**Text segment:**
· · · · ·
A Look Back As We March Forward

-- Now then, we've finally come to the start of service for FFXIV, so I would like to ask about how the progression of FFXIV will differ from FFXI, and conversely, how it might be influenced by it.

Tanaka: First, for me personally, FFXI represents my ideal MMORPG, and having made it these eight years, there is a feeling that I have done everything I set out to do.  However, there are those with different concepts of what is ideal and there can be more than one version of the "best." So this time, Director Nobuaki Komoto and his crew are creating their own version of the ideal MMORPG -- Final Fantasy XIV.  Having lasted eight years, the graphics of FFXI unfortunately do not hold up against the latest game titles out there.  In that respect, we are porting that basic concept of FFXI as our best online offering to this generation of gaming where it can have a fresh start as FFXIV.

Now, we all agreed as developers that simply making the same thing over again would be pretty boring, so we changed the battle system by dropping auto-attack system in favor of a command-based style and integrated positioning and directional aspects to encounters.  We also added fluidity to the job change concept with Armoury and implemented a number of other new elements and features.  However, there are some things that remain from FFXI, such as Linkshells and cross-regional play.

-- Was the intention behind the similar-looking races to create a sense of familiarity for FFXI players?

Tanaka: While we were making a new game, we also wanted to allow existing players to create avatars that were similar to those they had grown accustomed to over the years. During the alpha period, there were ideas for maybe a male Mithra or female Galka race in the planning stages, but unfortunately the developers already had their hands full. That idea is on the back burner for now, and if the opportunity arises, we might consider it.

-- How is the setting of Eorzea different from Vana'diel?

Tanaka: From the beginning, the main difference was to make a world without ancient technology. In Vana'diel, OOPArts, or out-of-place artifacts, are spread throughout every region. The concept for Eorzea was to make the history and culture of the land more realistic and avoid a sci-fi kind of atmosphere.

-- The seamless, wide open field areas and the way the music fades from one track to the next is really impressive. It has been said that Nobuo Uematsu composed every track for the game.

Tanaka: We have taken great care to accentuate the characteristics of each region with unique song sets for their respective field areas, battles and even Guildleves. Those three different themes should give one an understanding of the concept behind the region. We provided Uematsu with concept art, which he used as inspiration for his compositions, so the music is very fresh and fits the spirit of the game well.

-- As for the game system, Guildleve really revolves around allowing people to have fun even during short play sessions. How do you imagine play styles will change once service begins?

Tanaka: In the beta test, most players would use up their Guildleves playing solo, which is too bad because Guildleves are designed to encourage party play. You can level much quicker by doing a bunch of Guildleves with friends than by running around killing monsters. There is a give-and-take aspect to it, where friends help you and then you help them. We hope to see that play style spread in the retail version.

-- Regarding play times, what can you tell us about the opinions surrounding surplus points? (the system wherein experience points decrease to prevent excessive playing)
· · · · ·
**Stated exercise a:** Can you rewrite the part of the records that opens with the line containing "Click the apps grid icon" and closes with the line containing "will (x=437, y=24)." as a JSON list of strings, one string per line, leaving out blank lines?
These records are unrelated to the interview about Final Fantasy XIV.

[Excerpt from a data file]
· · · · ·
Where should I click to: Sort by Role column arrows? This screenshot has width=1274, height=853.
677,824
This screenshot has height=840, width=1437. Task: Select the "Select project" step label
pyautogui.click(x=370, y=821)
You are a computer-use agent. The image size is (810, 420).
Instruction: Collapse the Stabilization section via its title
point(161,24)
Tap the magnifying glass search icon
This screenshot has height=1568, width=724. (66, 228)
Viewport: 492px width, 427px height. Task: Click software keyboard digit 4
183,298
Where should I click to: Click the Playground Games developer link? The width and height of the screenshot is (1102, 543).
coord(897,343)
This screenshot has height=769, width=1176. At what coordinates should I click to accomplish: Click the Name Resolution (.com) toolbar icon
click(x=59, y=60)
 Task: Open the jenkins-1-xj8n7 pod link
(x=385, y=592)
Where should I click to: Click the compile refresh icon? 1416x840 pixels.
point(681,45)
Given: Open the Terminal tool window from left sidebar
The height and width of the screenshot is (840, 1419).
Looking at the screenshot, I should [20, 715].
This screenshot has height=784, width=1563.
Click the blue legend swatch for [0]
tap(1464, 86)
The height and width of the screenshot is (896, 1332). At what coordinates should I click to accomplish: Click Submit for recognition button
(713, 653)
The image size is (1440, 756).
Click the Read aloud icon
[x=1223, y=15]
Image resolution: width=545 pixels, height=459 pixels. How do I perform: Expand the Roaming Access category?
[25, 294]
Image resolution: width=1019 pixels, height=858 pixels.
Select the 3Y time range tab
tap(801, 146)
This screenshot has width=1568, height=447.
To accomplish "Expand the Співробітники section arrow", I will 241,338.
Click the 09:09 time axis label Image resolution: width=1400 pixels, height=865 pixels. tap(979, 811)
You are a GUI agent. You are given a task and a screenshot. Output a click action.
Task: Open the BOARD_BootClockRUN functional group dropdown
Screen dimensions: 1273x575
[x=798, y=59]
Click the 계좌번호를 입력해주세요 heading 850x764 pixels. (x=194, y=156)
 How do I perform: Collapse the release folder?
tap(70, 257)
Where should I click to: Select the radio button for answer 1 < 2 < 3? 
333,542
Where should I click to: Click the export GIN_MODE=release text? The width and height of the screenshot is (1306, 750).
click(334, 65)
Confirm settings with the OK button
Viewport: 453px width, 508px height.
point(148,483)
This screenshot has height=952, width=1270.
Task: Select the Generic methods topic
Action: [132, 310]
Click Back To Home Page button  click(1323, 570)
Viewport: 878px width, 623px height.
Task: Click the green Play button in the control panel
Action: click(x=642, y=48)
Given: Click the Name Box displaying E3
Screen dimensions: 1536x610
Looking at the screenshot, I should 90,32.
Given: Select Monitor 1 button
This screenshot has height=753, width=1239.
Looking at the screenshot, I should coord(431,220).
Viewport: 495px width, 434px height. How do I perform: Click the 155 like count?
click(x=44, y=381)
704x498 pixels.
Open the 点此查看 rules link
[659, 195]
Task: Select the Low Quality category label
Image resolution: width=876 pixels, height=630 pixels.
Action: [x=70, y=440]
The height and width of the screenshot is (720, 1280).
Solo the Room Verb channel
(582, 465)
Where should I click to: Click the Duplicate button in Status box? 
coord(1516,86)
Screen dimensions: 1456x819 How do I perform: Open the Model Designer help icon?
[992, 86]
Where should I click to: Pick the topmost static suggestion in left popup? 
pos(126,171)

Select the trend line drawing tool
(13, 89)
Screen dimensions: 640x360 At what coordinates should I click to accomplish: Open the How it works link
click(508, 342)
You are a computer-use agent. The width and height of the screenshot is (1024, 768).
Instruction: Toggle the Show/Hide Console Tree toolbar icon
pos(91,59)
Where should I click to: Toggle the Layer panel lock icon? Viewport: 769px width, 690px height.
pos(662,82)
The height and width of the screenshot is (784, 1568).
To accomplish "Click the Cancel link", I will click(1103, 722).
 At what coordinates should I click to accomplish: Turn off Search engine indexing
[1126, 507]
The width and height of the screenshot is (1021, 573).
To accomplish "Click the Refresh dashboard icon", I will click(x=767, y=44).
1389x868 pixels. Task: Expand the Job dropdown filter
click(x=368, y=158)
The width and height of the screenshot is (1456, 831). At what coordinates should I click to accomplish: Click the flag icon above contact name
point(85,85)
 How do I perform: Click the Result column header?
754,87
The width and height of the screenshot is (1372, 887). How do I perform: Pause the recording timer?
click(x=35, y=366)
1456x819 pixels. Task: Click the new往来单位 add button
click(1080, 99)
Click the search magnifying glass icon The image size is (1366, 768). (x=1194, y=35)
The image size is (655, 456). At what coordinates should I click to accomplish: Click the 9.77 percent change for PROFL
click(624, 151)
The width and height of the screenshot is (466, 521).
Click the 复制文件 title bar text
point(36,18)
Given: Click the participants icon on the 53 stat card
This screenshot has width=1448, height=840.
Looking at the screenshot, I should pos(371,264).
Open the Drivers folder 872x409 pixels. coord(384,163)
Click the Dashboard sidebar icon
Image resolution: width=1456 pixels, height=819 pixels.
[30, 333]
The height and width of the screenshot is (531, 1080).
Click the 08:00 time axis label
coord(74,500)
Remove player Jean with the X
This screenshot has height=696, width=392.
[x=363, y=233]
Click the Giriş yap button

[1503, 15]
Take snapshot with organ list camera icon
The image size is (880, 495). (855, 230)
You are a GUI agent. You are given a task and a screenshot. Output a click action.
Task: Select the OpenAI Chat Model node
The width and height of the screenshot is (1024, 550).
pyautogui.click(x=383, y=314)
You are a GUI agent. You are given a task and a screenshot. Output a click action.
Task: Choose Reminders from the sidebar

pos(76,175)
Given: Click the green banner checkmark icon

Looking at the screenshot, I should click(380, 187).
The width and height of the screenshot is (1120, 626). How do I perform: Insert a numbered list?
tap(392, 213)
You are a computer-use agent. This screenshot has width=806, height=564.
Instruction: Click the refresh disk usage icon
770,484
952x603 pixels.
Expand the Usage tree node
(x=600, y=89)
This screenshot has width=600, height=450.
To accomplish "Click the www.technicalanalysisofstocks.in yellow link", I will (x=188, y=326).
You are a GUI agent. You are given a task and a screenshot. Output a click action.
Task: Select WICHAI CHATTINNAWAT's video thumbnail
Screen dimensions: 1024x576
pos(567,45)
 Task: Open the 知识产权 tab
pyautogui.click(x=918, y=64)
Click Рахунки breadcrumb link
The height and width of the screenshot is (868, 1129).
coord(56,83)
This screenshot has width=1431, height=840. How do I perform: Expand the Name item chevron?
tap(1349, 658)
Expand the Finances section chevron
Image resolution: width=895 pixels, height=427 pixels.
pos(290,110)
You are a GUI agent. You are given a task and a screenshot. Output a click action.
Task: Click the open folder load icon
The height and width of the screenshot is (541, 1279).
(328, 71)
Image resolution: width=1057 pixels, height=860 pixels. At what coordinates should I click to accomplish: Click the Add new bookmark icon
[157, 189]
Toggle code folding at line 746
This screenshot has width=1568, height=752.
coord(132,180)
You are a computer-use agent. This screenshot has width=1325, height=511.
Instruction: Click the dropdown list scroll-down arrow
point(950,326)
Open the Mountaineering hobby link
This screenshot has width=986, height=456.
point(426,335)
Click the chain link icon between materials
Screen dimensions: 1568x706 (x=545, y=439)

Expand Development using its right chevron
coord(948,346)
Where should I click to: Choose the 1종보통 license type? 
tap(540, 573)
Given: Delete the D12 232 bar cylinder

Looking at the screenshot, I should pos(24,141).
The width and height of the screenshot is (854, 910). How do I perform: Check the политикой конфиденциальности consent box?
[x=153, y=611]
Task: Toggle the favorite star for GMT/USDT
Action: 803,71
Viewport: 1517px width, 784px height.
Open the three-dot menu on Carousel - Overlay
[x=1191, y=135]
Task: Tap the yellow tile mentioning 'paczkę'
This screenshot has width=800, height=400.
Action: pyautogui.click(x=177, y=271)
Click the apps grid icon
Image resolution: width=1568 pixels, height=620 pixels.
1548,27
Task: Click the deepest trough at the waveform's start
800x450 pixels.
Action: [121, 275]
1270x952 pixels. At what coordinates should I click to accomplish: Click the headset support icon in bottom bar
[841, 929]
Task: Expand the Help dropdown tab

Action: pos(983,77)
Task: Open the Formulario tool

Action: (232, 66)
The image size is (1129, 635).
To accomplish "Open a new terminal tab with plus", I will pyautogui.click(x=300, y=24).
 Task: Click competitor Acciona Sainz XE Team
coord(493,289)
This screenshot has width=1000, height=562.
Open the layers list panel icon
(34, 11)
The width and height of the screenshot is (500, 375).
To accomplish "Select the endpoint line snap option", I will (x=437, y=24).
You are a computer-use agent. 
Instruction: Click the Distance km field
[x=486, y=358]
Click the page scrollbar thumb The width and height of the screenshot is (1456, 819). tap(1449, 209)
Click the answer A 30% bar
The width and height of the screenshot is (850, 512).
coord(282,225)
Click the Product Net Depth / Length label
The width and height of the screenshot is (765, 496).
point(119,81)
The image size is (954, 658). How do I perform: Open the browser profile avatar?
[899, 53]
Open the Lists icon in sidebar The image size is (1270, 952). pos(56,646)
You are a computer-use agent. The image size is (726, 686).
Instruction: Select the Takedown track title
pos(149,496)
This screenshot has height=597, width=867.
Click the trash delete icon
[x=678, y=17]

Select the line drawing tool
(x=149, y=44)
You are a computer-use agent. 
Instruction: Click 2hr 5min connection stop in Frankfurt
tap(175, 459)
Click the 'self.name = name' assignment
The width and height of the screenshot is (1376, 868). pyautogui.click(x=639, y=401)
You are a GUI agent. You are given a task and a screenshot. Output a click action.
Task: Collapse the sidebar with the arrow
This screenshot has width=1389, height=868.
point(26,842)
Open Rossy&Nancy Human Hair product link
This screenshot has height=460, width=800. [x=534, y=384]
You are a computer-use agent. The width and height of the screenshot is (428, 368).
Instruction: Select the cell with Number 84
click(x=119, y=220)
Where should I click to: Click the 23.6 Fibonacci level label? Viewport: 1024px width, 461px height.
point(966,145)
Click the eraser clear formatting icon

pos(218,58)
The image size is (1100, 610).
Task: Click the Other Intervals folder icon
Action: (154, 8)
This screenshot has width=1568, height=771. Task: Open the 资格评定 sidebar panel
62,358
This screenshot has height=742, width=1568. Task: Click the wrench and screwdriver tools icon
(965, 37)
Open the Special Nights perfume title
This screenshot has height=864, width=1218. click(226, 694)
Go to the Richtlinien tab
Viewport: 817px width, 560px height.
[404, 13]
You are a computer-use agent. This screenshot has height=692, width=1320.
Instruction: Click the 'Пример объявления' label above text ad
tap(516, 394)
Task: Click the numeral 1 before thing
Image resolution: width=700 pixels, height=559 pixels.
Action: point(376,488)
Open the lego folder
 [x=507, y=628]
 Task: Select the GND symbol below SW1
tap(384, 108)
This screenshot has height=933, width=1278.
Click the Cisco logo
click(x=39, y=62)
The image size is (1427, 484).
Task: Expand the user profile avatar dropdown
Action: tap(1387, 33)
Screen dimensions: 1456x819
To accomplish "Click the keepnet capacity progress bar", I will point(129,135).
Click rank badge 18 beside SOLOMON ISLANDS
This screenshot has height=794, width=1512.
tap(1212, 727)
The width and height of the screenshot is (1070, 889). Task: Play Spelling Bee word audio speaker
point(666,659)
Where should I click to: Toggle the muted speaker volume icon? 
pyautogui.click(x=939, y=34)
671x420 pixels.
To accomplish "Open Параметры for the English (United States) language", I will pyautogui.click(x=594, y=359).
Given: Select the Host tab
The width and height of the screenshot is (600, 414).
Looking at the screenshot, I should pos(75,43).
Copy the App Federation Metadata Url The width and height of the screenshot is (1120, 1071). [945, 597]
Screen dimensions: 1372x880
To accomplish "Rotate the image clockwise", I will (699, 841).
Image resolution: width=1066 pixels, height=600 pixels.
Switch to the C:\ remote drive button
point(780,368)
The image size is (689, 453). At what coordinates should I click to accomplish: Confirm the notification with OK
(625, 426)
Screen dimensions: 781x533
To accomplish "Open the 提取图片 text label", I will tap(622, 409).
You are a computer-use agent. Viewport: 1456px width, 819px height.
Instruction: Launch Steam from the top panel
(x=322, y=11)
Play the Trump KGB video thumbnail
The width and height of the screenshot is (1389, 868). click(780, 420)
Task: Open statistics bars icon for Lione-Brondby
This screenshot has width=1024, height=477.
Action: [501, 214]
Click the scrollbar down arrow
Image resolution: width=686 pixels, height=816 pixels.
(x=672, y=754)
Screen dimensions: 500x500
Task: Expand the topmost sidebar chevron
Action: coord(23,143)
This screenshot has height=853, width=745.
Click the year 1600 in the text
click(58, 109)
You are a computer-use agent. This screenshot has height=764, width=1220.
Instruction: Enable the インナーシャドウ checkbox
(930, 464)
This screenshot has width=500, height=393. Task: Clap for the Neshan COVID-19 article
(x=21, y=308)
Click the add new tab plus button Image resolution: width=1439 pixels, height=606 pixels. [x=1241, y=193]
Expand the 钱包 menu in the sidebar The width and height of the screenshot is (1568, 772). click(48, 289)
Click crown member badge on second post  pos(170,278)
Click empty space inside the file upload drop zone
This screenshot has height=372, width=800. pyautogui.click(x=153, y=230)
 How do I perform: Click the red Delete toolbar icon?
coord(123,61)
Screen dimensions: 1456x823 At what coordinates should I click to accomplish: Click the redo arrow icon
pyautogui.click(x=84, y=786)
· · · · ·
**Stated exercise b:** Reproduce the part of the Final Fantasy XIV interview that opens with the words containing "-- The seamless, wide" and closes with the words containing "the game well.".

**Correct response a:**
[
  "Click the apps grid icon",
  "Image resolution: width=1568 pixels, height=620 pixels.",
  "1548,27",
  "Task: Click the deepest trough at the waveform's start",
  "800x450 pixels.",
  "Action: [121, 275]",
  "1270x952 pixels. At what coordinates should I click to accomplish: Click the headset support icon in bottom bar",
  "[841, 929]",
  "Task: Expand the Help dropdown tab",
  "Action: pos(983,77)",
  "Task: Open the Formulario tool",
  "Action: (232, 66)",
  "The image size is (1129, 635).",
  "To accomplish \"Open a new terminal tab with plus\", I will pyautogui.click(x=300, y=24).",
  " Task: Click competitor Acciona Sainz XE Team",
  "coord(493,289)",
  "This screenshot has width=1000, height=562.",
  "Open the layers list panel icon",
  "(34, 11)",
  "The width and height of the screenshot is (500, 375).",
  "To accomplish \"Select the endpoint line snap option\", I will (x=437, y=24)."
]

**Correct response b:**
-- The seamless, wide open field areas and the way the music fades from one track to the next is really impressive. It has been said that Nobuo Uematsu composed every track for the game.

Tanaka: We have taken great care to accentuate the characteristics of each region with unique song sets for their respective field areas, battles and even Guildleves. Those three different themes should give one an understanding of the concept behind the region. We provided Uematsu with concept art, which he used as inspiration for his compositions, so the music is very fresh and fits the spirit of the game well.